Ottawa Mayor Jim Watson announced a revised plan for a tunnel for light rapid transit under the downtown core. The result will be a tunnel costing about $493 million, instead of the $700 originally planned. The city has issued a request for qualifications for the project.
Ottawa’s light rail transit system took an important step toward becoming a genuine construction project last week when Mayor Jim Watson announced that a revised plan for the tunnel under the downtown core means the whole project can be brought in at $2.1 billion, the amount originally planned.
Watson made his announcement during a speech before an invited audience of federal and provincial officials, local businessmen and councillors.
The mayor had worried publicly several times about the cost of the original proposal, saying he couldn’t support it if it appeared to be running over budget.
But city staff were able to allay his fears by reworking the tunnel plan to shorten it somewhat, and re-routing it so it could be shallow instead of plunging as much as 12 storeys underground to get below deep underground services and unfavourable rock conditions.
The result will be a tunnel costing about $493 million, instead of the $700 originally planned. That saving is important because of inflation. The $2.1-billion estimate for the entire project was in 2009 dollars.
Watson said he is now confident that the project is affordable.
Other council members who had worried about the cost, including transit commission chair Diane Deans, also expressed their happiness with the change. As a result, final approval by city council is now a foregone conclusion.
The total project will be 12.5 kilometres running east and west, with the tunnel running 3.2 km across the downtown core.
The system will have 13 stations, four of them in the tunnel.

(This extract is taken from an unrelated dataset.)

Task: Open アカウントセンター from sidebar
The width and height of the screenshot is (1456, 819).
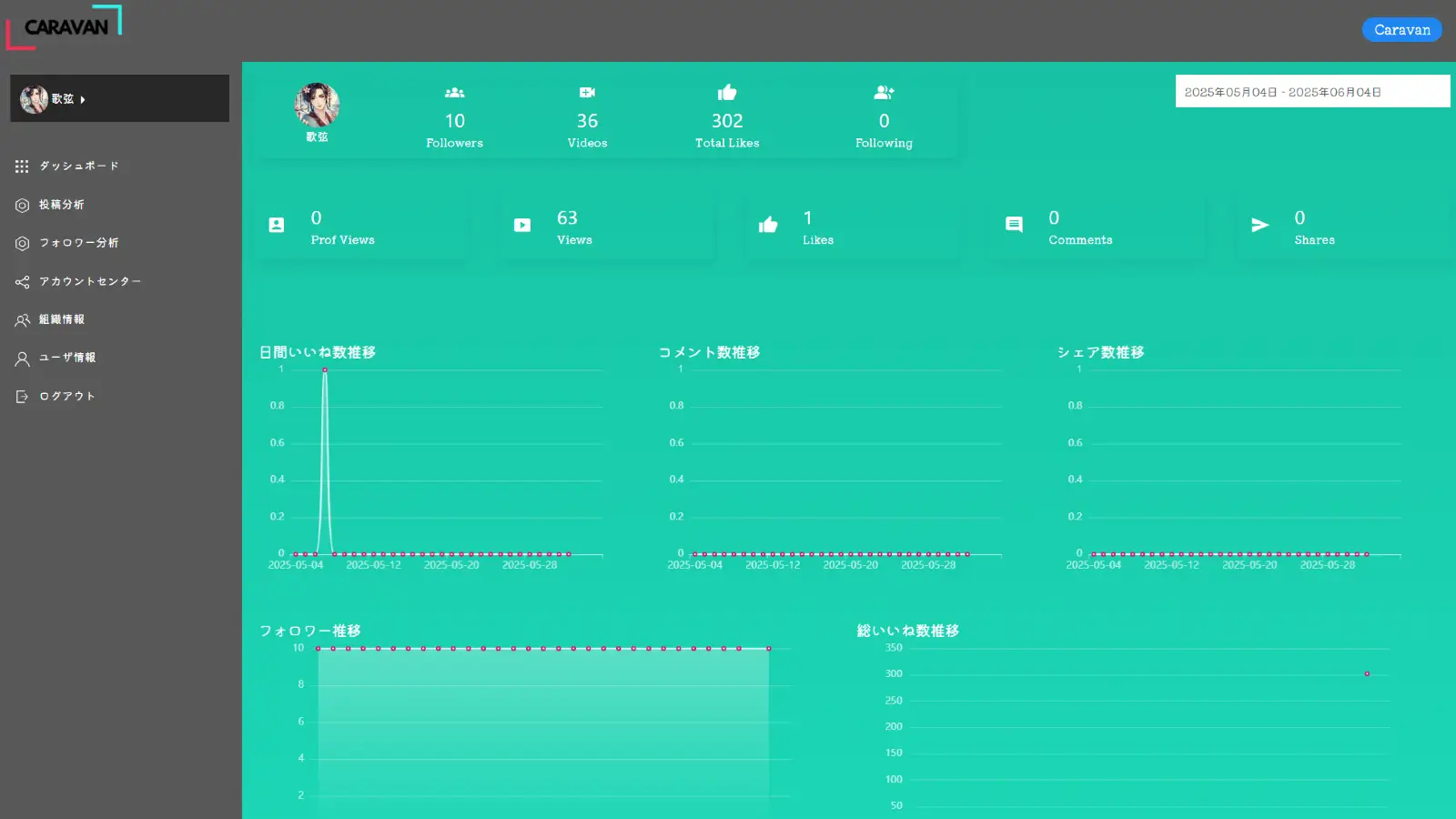Action: (x=89, y=282)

The surface portions east and west of the core will be built on an existing bus-only transitway.
Federal and provincial governments are each contributing $600 million to the project, with the city picking up the rest.

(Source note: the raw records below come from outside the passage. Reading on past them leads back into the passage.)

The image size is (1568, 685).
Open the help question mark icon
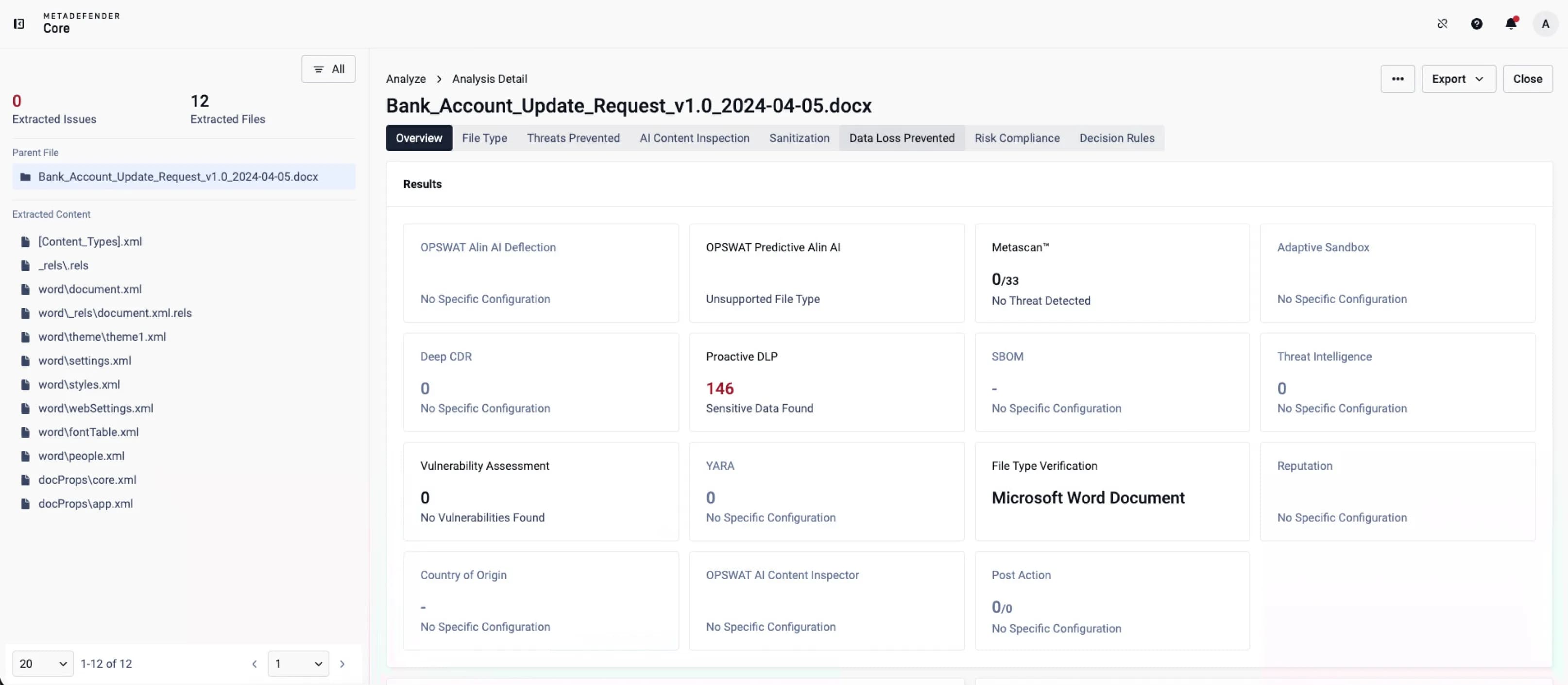(1477, 24)
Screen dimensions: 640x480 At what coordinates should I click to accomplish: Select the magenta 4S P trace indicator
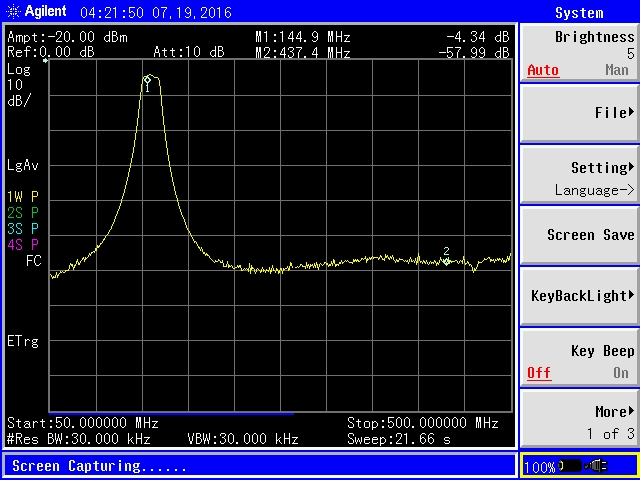[x=22, y=244]
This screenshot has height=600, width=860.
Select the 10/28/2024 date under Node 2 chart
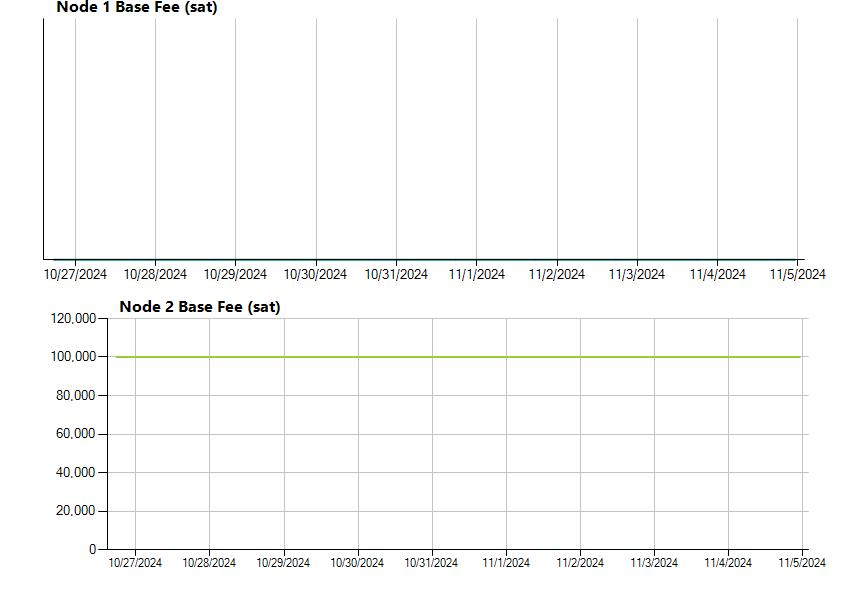(x=209, y=563)
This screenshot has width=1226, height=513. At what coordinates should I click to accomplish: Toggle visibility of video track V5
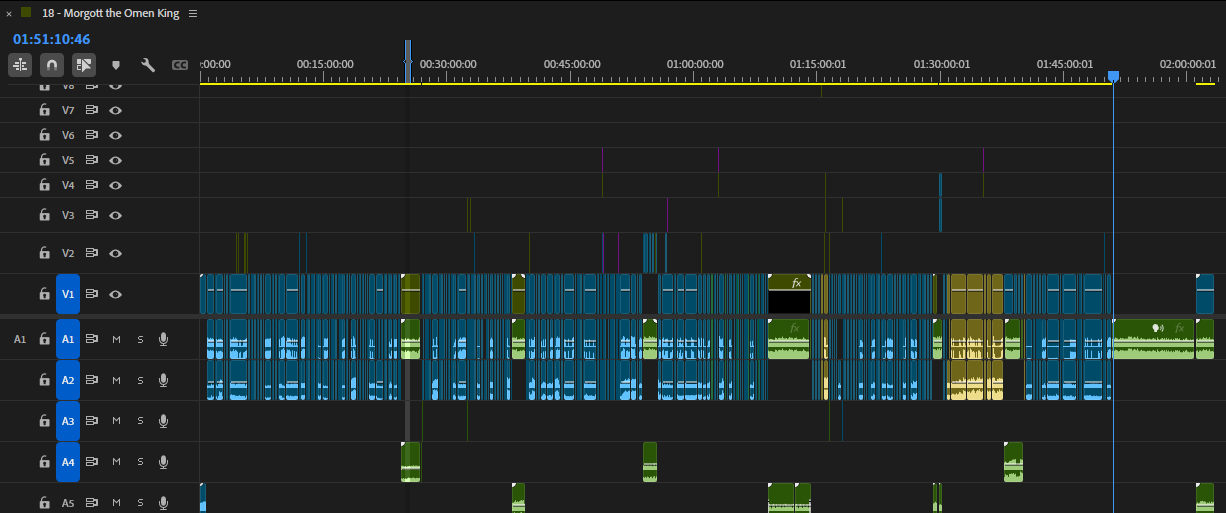pyautogui.click(x=116, y=160)
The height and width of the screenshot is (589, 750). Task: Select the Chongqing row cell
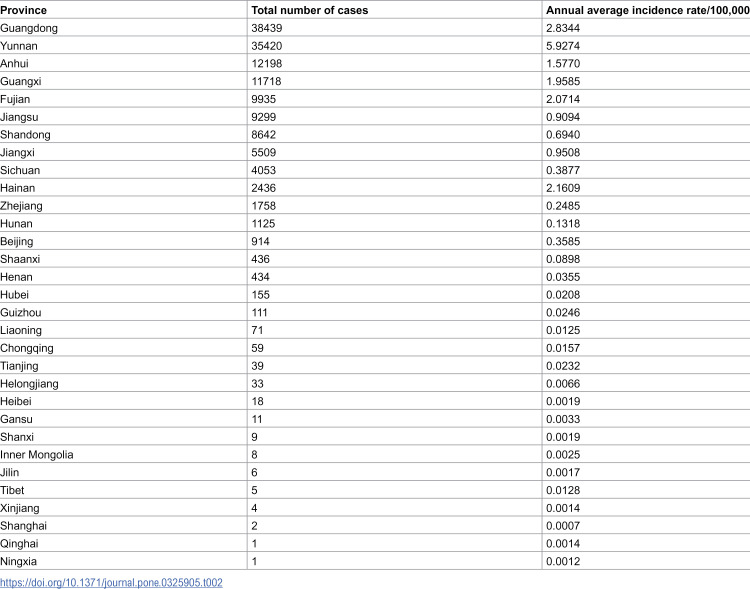click(27, 348)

City treasurer Marian Simulik said the city wants the consortium finally chosen to build the project to fund some of the cost, perhaps as much as $300 to $400 million. “They’ll actually be a partner in the project,” she said.
The city has issued a request for qualifications for the project.

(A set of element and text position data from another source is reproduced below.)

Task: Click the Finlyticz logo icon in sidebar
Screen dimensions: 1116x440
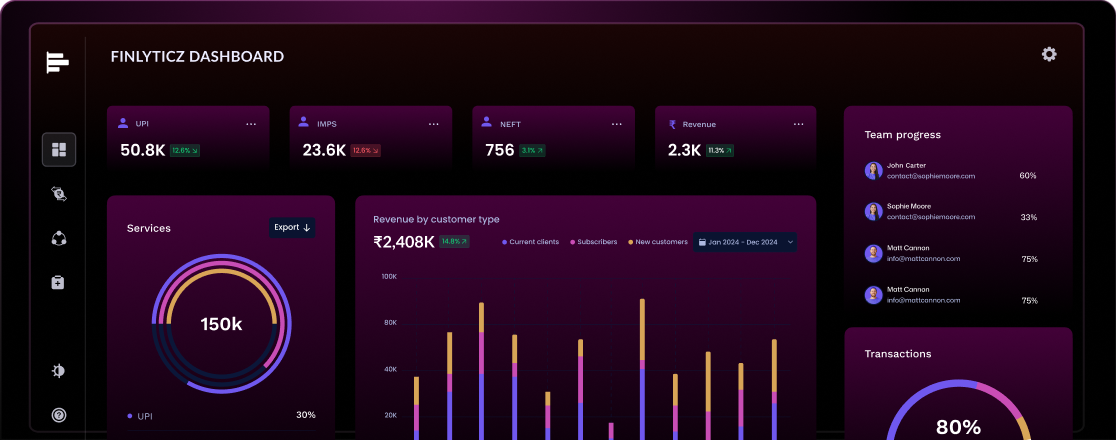Action: [x=58, y=62]
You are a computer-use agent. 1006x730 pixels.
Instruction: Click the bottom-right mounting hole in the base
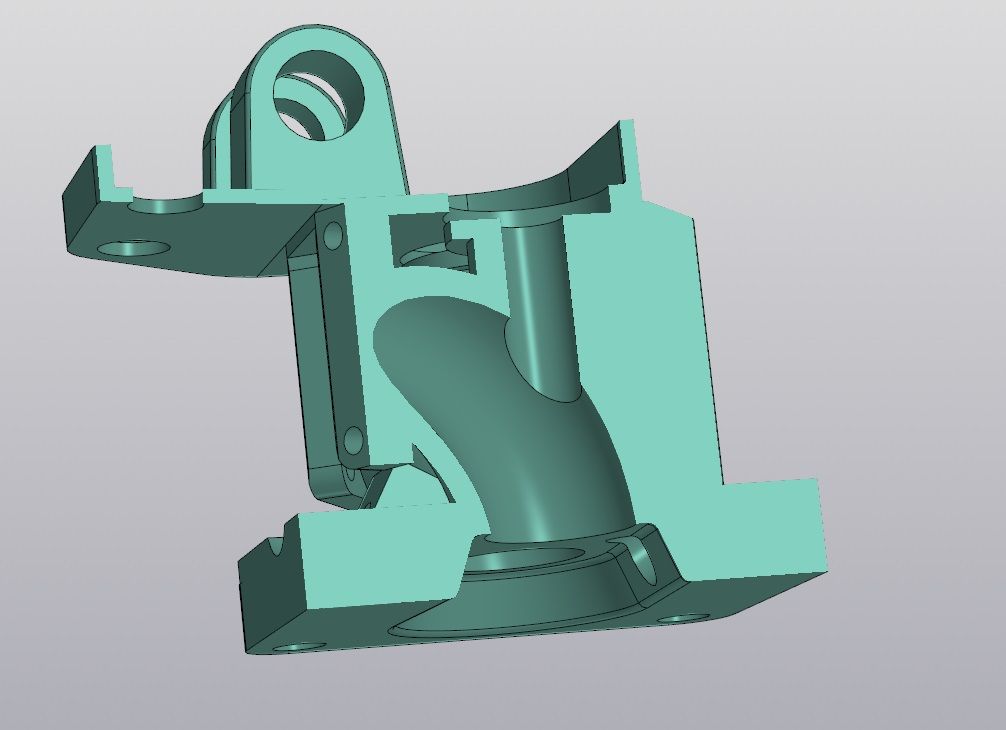click(x=680, y=618)
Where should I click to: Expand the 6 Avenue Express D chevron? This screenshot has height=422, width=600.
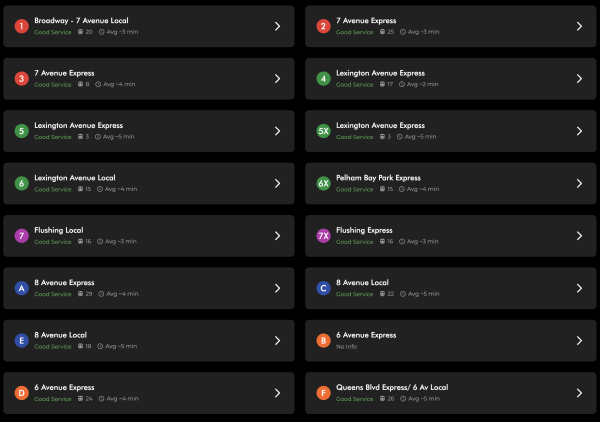click(277, 393)
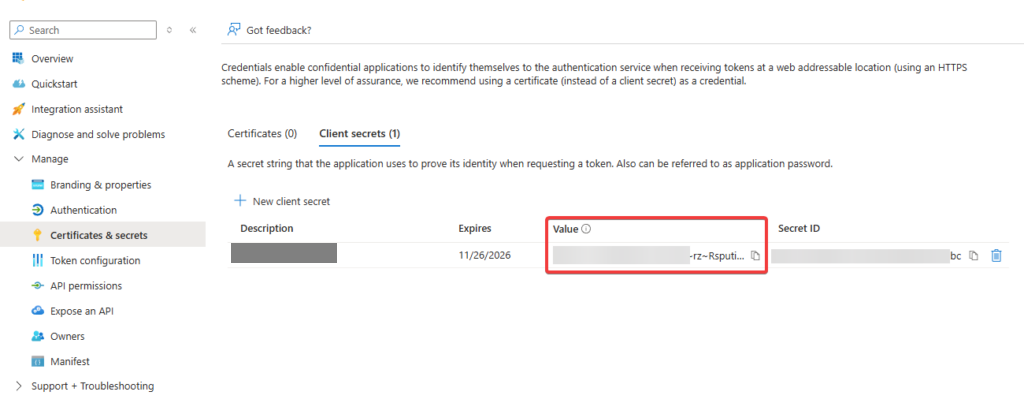Click New client secret button
The height and width of the screenshot is (414, 1024).
(x=291, y=201)
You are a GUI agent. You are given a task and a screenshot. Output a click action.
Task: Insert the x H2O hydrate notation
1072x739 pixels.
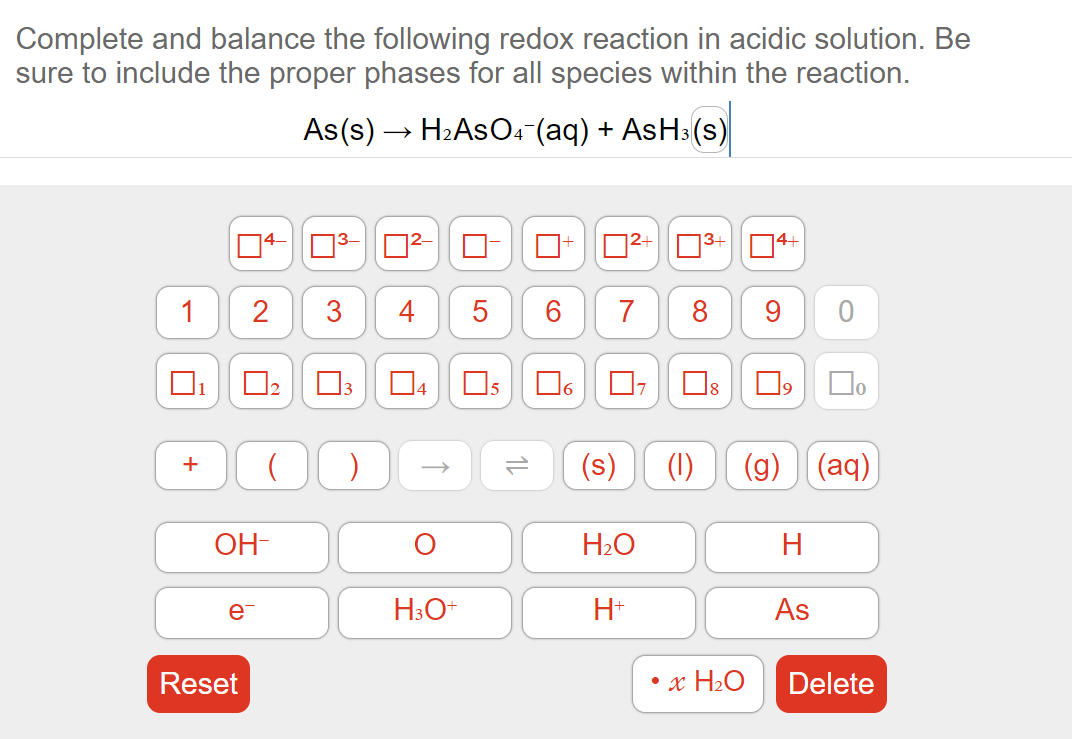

It outlines the evaluation criteria that will be used to identify respondents with the skills and experience necessary to deliver the project.
Respondents will have to demonstrate their success in design, management, construction commissioning and maintenance of LRT projects of similar size and scope.
The RFQ expires Sept. 13. After a month of evaluations, the city will publish a short list of qualified respondents who will be invited to respond to a request for proposal.
That RFP process will last nine months, with the winning firm then completing negotiations with the city. The final contract is to be signed by December, 2012, and construction completed within five years.